Cela nécessite cependant de revenir à l’essentiel. L’État-providence repose sur la croissance, c’est-à-dire sur la croissance du produit intérieur brut (PIB). Mais qu’est-ce que le PIB ? Un total annuel de la valeur ajoutée au sein de la nation, c’est-à-dire la somme de tous les bénéfices. Deux types d’acteurs économiques réalisent des bénéfices : les entreprises qui vendent des biens ou des services à un prix supérieur à ce qu’il en a coûté pour les fabriquer ou les fournir, et les commerçants qui acquièrent un bien ou un service et le revendent à un prix supérieur à celui qu’ils ont payé à l’achat.

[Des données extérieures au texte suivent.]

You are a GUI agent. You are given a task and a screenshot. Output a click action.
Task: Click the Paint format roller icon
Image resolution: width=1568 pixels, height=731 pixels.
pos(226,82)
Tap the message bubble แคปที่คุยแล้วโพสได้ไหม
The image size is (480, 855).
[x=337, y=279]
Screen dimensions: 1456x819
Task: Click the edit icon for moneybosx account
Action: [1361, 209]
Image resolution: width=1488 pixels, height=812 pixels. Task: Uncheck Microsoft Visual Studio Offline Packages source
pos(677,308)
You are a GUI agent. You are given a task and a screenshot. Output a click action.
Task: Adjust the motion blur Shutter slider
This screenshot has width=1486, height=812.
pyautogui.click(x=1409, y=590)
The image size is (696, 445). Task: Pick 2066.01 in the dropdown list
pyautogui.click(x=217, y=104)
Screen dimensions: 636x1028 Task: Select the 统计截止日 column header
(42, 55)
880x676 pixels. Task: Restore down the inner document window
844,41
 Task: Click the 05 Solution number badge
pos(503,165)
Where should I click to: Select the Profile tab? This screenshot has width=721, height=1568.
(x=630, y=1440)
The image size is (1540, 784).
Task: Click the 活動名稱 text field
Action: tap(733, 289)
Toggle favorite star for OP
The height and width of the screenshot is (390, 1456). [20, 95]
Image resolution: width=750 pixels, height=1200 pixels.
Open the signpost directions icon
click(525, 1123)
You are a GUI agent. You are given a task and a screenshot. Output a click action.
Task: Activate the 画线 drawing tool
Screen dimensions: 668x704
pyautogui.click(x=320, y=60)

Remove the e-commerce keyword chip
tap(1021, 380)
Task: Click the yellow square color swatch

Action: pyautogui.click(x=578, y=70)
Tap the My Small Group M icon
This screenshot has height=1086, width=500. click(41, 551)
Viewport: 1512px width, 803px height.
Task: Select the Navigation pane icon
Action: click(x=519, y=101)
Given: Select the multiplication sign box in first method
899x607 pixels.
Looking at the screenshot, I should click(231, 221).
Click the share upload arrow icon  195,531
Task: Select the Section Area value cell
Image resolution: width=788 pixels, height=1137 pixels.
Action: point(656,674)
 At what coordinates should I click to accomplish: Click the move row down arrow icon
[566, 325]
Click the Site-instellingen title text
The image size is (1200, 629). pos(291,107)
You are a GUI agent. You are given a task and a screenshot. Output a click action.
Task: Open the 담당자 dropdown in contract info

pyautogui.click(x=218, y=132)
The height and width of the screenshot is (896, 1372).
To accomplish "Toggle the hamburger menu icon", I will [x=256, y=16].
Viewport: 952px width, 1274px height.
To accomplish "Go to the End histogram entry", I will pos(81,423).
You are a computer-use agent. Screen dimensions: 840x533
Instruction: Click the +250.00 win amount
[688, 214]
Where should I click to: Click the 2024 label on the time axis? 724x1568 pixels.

Les biens et les services doivent être à la fois fournis et demandés. Le pouvoir d’achat doit être présent dans la population afin que la demande puisse se concrétiser. Or, on oublie généralement que pour cela, une partie importante des bénéfices réalisés par les fournisseurs et les commerçants doit se retrouver dans le portefeuille des consommateurs – un concept qu’ils trouvent généralement désagréable. Lorsque les affaires sont aussi malmenées qu’elles le sont aujourd’hui, il appartient aux pouvoirs publics de veiller à ce que les bénéfices se transmettent en pouvoir d’achat. À ce sujet, le Bureau national américain de la recherche économique a déclaré ce qui suit : « Pendant une pandémie, il peut être plus fructueux d’atténuer les difficultés économiques par le biais de l’assurance sociale ». Tandis que l’Oxford Review of Economic Policy livre le verdict suivant : « La pandémie a montré que les entreprises ont besoin du gouvernement, tout comme le gouvernement a besoin des entreprises. (…) Pour « reconstruire en mieux », il faut une conception plus claire de ce qu’elles veulent exactement construire – et il est peu probable que ce soit un secteur d’entreprise qui génère des profits sur le dos de la dégradation de l’environnement, de l’inégalité croissante ou de l’exclusion sociale. (…) Une bonne entreprise peut générer des profits ; les profits ne sont pas nécessairement le moteur d’une bonne entreprise ». En effet, un escroc qui vend du vent contribue largement à la croissance économique, mais c’est la dernière chose dont nous avons besoin maintenant.
(*) L’article qui a attiré mon attention sur cette valorisation implicite plus élevée des vies humaines individuelles en Chine que chez nous, telle que la pandémie la fait apparaître en surface : Robert Rowthorn and Jan Maciejowski, « A cost–benefit analysis of the COVID-19 disease », Oxford Review of Economic Policy, Volume 36, Number S1, 2020, pp. S38–S55.